Итак, я детально и разносторонне показал природу истинного смирения, которое сопровождает святые чувства в своей тенденции побуждать людей думать низко о своих достижениях в религии, в сравнении с достижениями других, и в особенности о своих достижениях в смирении. Также я показал противоположную тенденцию духовной гордости, которая склоняет людей считать свои достижения в этих отношениях высокими. Я дольше всего настаивал на этом, так как я рассматриваю это как вопрос большой важности, потому что он дает увидеть определенное различие между истинным и поддельным смирением, а также потому, что это склонность лицемеров смотреть на самих себя как на лучших по сравнению с другими — это то, что Бог назвал весьма ненавистным для Него, «дым для обоняния Моего, огонь, горящий всякий день» (Ис. 65:5). Как пример гордости жителей святого (как он назывался) города Иерусалима, упоминается то, что они считали себя гораздо лучшими, чем жители Содома, и поэтому смотрели на них как на не заслуживающих их внимания и достойных их пренебрежения: «О сестре твоей Содоме и помина не было в устах твоих во дни гордыни твоей» (Иез. 16:56).

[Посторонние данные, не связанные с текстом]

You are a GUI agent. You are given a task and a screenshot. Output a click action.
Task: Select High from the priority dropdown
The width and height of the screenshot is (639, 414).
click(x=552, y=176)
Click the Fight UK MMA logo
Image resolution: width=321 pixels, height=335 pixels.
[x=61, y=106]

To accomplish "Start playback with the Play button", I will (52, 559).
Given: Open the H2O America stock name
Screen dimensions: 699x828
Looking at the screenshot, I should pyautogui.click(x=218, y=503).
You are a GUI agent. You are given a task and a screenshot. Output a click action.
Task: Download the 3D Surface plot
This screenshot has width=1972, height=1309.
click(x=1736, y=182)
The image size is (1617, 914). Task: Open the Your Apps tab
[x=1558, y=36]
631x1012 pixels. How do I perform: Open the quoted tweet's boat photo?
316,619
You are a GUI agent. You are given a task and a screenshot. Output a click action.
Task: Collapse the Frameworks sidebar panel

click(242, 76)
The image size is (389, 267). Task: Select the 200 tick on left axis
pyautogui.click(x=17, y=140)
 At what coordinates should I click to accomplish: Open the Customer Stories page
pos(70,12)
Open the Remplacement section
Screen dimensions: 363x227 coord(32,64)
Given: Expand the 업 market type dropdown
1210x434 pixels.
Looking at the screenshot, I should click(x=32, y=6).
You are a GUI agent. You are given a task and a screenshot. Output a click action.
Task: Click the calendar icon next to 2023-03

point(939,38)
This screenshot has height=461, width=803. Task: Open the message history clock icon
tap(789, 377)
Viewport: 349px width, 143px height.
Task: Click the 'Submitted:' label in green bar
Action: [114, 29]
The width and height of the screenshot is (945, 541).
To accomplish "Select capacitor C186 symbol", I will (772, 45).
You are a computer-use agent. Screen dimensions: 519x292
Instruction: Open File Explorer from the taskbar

Пусть читатель не оставит легкомысленно без внимания эти вещи в применении к себе. Если вы однажды подумали, что плохой признак для человека — быть склонным считать себя лучшим святым, чем другие, то может возникнуть ослепляющий предрассудок в вашу собственную пользу; и, возможно, понадобится большая строгость самоисследования, чтобы определить, нет ли этого у вас. Если на предложенный вам вопрос вы ответите: «Нет, мне кажется, что нет никого, столь плохого, как я», не оставляйте это дело без внимания, но снова исследуйте, не считаете ли вы себя лучше других на этом самом основании, потому что вы воображаете, что думаете о себе так низко. Не имеете ли вы высокого мнения об этом смирении? И если вы ответите вновь: «Нет, у меня нет высокого мнения о моем смирении; мне кажется, что я так горд, как дьявол», все же проверьте снова, не вздымается ли под этим покровом самодовольство, и не считаете ли вы себя весьма смиренным на том самом основании, что вы думаете о себе, что вы горды, как дьявол.

Из этого противоречия между природами истинного и поддельного смирения, что касается уважения, которое люди, обладающие ими, имеют к себе, вытекает многосторонний конфликт характера и поведения.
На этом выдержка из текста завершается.